Because the VNP Amendment requires at least 10 public hearings to be held across the state to solicit public input, and at least five public hearings for each proposed redistricting plan, nothing prevents the Commission, as part of its compensation package, to include for each Commissioner a leased car. That’s not unthinkable — the Detroit School District until recently provided each of its board members with a car and driver.
Demographically, will the composition of the Redistricting Commission, itself, give the Commissioners a financial incentive to transform themselves from what most have thought will be a part-time into a full-time position by substantially increasing Commissioner compensation? The Michigan Legislature, from our founding as a state in 1837 until 1964, was part-time before it expanded its role over the next decade into full-time status.
Proposal 2 mandated that the 13 Commissioners must have no governmental or political experience, yet they are faced with the daunting task of setting up a new governmental agency, hiring staff, receiving training on the law of redistricting, drawing maps and conducting public hearings. The magnitude of the challenges facing the Commissioners has been laid out in a new 48-page publication produced by The Woodrow Wilson School at Princeton University, entitled “A COMMISSIONER’S GUIDE TO REDISTRICTING IN MICHIGAN.”
But wait! Maybe Secretary Benson, who has written a book on election law and considers herself a national expert on apportionment, can play a dominant role behind the scenes directing those 13 neophytes in their training and hiring decisions.
Don’t count on it. Benson surely must realize how bad she looked in her recent botched attempt to reach a settlement before trial in the federal redistricting lawsuit brought by former Michigan Democratic Party Chairman Mark Brewer, who serves as co-counsel for the plaintiffs in the litigation. A three-judge federal panel rejected Benson’s plan. Benson then declined to present a defense of the state law during the trial, further infuriating skeptics about the impartiality of the Secretary.
Also this month, Benson has been blasted for fining a pro-Gretchen Whitmer soft money 527 non-profit a mere $37,500 for illegally spending $2.4 million in TV ads run during the 2018 Democratic primary election campaign. Several key officers of that outside group now work in the Governor’s office.
No, Benson realizes all too well that she must have plausible deniability about any perception that she might be trying to control or manipulate the Commission. So she announced last week that she will appoint a “director” of the Commission, ostensibly to guide and supervise the clueless neophytes, although it is difficult to imagine such a director would disagree on anything with Benson.

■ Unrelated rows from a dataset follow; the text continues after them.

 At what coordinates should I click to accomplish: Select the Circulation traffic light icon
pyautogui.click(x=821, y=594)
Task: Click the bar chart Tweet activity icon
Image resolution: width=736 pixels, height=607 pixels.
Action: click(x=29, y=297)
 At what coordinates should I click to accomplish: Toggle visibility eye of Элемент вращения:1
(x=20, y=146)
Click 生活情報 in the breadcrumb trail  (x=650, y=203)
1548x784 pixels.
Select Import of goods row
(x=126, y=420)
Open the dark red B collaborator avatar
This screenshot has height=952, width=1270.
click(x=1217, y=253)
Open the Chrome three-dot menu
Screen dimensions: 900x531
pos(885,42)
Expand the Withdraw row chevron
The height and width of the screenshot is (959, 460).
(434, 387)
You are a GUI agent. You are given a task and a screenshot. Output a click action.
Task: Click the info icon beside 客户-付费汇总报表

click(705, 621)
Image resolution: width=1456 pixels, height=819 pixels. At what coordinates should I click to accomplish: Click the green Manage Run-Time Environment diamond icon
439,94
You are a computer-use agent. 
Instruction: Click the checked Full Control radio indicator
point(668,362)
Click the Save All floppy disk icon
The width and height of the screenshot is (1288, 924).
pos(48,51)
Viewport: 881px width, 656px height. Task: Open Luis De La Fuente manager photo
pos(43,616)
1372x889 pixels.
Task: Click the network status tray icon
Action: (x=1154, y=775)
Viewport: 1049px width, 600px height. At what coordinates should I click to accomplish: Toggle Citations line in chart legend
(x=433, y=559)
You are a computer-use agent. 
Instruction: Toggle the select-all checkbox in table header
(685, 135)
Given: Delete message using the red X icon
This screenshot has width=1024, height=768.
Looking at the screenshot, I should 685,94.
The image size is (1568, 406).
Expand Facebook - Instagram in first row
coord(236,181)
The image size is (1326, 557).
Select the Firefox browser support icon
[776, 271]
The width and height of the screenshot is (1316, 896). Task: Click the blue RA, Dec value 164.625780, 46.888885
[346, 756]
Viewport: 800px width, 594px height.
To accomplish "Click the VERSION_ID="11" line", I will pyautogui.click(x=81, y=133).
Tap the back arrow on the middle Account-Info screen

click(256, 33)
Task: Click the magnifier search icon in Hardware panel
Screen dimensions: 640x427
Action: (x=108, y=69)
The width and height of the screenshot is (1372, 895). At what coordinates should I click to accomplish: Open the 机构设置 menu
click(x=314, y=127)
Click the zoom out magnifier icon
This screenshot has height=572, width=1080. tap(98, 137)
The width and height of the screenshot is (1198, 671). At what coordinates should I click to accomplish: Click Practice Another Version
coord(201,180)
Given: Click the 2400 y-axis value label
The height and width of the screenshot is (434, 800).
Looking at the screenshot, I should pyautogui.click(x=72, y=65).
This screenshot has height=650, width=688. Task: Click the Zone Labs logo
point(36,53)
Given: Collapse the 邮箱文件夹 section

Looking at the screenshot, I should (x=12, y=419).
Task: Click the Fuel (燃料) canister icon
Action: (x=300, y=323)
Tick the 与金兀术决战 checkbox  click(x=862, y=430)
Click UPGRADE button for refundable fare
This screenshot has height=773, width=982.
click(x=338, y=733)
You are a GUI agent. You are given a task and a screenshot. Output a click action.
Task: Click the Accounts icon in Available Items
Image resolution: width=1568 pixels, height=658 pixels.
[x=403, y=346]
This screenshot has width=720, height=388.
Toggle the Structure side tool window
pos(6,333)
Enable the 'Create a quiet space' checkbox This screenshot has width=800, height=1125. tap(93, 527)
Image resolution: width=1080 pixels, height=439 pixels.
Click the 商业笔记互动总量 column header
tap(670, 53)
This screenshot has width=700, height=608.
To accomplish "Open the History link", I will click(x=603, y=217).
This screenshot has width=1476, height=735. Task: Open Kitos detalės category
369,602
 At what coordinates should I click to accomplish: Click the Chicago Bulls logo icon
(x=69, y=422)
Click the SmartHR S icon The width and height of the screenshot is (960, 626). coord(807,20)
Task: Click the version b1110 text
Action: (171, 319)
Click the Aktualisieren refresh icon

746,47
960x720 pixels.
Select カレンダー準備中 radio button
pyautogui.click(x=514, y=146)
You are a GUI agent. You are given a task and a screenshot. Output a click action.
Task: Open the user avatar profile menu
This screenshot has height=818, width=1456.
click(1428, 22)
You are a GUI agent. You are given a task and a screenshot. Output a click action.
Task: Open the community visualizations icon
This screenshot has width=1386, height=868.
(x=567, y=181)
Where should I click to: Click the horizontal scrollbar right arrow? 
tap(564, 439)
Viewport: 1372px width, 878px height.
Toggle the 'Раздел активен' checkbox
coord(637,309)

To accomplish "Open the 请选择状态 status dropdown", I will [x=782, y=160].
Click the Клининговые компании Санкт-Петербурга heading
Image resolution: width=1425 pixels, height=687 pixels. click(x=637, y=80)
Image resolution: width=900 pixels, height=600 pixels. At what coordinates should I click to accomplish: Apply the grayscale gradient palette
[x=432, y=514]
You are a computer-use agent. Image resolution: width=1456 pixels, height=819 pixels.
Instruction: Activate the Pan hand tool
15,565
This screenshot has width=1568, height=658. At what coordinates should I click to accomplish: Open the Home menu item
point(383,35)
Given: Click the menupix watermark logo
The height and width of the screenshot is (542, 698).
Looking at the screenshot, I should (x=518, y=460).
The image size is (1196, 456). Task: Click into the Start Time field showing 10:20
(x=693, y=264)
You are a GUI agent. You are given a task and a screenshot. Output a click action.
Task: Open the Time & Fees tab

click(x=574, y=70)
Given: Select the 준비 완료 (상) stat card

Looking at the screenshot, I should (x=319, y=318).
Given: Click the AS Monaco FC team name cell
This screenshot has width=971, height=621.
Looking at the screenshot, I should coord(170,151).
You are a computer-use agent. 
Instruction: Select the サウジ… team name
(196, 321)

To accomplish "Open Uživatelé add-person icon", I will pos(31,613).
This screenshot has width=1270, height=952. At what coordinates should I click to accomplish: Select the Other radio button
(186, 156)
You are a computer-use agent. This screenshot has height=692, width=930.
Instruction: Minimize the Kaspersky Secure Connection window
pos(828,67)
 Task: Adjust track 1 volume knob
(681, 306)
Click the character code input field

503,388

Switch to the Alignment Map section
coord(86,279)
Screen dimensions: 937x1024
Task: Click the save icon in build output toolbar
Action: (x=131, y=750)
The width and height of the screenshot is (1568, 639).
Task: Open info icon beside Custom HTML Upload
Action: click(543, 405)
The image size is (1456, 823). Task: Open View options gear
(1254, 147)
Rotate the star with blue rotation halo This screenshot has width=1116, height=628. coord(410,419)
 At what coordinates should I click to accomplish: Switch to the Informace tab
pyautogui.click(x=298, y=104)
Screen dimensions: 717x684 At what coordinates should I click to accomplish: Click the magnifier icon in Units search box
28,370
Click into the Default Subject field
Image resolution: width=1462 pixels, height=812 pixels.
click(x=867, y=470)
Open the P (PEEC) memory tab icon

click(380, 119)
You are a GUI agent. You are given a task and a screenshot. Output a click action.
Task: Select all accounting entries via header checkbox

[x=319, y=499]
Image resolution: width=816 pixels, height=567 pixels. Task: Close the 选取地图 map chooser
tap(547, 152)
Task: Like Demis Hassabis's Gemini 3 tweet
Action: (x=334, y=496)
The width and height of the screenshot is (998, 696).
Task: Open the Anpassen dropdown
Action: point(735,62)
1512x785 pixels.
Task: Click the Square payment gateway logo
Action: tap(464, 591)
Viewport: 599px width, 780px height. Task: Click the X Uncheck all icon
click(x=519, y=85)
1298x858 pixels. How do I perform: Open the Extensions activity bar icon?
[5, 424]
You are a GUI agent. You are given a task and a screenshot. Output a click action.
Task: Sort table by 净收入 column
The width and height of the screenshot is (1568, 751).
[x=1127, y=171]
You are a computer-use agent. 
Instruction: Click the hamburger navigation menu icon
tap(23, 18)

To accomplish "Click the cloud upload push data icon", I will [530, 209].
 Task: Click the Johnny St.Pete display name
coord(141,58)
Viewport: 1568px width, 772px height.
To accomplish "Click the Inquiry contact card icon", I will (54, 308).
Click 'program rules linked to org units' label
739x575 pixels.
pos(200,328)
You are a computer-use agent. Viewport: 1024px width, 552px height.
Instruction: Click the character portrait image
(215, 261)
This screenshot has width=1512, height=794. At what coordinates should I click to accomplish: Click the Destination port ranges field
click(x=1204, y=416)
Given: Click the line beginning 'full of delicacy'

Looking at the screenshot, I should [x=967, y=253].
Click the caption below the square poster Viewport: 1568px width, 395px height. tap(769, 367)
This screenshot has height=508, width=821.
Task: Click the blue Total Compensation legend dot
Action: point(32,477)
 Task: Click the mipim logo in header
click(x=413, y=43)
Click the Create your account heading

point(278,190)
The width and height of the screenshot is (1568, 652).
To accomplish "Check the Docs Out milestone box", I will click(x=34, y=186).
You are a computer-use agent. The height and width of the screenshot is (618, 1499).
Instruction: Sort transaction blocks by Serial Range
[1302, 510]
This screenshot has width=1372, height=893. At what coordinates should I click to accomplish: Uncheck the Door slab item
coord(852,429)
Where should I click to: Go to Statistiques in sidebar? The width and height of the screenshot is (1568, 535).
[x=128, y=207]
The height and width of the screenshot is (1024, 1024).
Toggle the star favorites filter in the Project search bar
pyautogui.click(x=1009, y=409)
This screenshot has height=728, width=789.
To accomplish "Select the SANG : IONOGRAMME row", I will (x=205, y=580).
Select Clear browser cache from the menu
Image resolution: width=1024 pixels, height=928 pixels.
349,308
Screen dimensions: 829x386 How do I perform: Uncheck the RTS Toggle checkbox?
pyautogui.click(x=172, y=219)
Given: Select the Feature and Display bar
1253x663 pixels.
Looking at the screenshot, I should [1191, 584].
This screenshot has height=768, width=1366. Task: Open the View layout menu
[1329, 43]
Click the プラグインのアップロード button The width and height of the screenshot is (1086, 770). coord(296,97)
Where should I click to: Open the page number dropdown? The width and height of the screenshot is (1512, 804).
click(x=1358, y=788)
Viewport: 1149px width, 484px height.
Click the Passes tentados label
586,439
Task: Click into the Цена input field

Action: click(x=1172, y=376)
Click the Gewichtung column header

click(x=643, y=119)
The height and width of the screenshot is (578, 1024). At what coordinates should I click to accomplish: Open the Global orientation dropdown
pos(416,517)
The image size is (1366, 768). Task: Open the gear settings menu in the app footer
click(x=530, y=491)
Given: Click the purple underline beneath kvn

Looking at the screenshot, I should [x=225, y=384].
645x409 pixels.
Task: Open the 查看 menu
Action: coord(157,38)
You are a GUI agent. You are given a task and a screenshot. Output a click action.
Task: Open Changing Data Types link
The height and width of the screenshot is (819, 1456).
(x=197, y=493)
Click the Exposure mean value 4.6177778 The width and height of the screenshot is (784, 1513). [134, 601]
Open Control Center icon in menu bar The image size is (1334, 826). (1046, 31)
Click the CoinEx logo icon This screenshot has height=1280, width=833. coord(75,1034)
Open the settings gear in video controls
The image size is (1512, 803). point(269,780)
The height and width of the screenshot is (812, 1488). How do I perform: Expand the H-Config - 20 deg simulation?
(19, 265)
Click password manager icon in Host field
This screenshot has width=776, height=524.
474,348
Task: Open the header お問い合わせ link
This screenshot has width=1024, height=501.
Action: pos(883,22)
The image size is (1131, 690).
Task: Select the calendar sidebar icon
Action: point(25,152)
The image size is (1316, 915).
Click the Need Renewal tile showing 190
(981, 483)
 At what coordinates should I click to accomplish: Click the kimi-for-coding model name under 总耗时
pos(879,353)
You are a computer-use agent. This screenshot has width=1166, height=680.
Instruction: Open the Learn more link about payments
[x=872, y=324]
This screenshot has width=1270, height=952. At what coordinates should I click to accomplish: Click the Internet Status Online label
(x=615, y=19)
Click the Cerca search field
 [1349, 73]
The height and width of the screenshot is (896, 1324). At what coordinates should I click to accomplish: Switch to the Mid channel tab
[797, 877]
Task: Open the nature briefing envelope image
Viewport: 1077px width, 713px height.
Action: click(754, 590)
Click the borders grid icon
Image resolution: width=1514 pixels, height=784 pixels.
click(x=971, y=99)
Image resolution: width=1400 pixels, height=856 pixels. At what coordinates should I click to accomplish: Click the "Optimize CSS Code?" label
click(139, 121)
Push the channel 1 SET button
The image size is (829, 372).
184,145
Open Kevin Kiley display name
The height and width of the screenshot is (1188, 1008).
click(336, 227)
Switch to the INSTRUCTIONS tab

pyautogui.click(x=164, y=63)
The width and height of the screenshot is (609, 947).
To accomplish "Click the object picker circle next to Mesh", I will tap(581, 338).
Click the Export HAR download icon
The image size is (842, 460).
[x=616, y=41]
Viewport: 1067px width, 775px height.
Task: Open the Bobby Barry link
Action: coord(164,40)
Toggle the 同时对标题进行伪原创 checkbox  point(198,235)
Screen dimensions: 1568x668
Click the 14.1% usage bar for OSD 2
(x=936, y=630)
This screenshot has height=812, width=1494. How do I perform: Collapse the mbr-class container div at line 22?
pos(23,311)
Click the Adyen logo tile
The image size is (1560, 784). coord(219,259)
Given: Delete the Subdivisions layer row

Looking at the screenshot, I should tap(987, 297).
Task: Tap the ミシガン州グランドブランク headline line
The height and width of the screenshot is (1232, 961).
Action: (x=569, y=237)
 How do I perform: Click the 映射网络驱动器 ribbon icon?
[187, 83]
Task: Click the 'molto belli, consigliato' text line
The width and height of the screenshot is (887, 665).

In less than two months on the job, Benson has already achieved a reputation as the most partisan SoS in six decades, since Owen J. Cleary in 1953-54. Before he was elected, Cleary had been the Michigan REPUBLICAN Party chairman, from 1949-’53. Cleary was toppled in 1954 by Democrat James Hare, a Michigan State University professor, who served in the office for a then-record 16 years and was considered “unbeatable.” Hare’s record tenure was broken by Democrat Richard Austin, who served a new record 24 years until he was ousted by Republican Candice Miller in 1994. It took three Republican females — Miller, Terri Land, and Ruth Johnson— a combined six four-year terms to match Austin’s time in the office.
Now comes Democrat Benson, not a native Michigander, elected in the “Puce Wave” 2018 election. No, she was never a Michigan Democratic Party chair, but with Mark Brewer standing by, does that matter?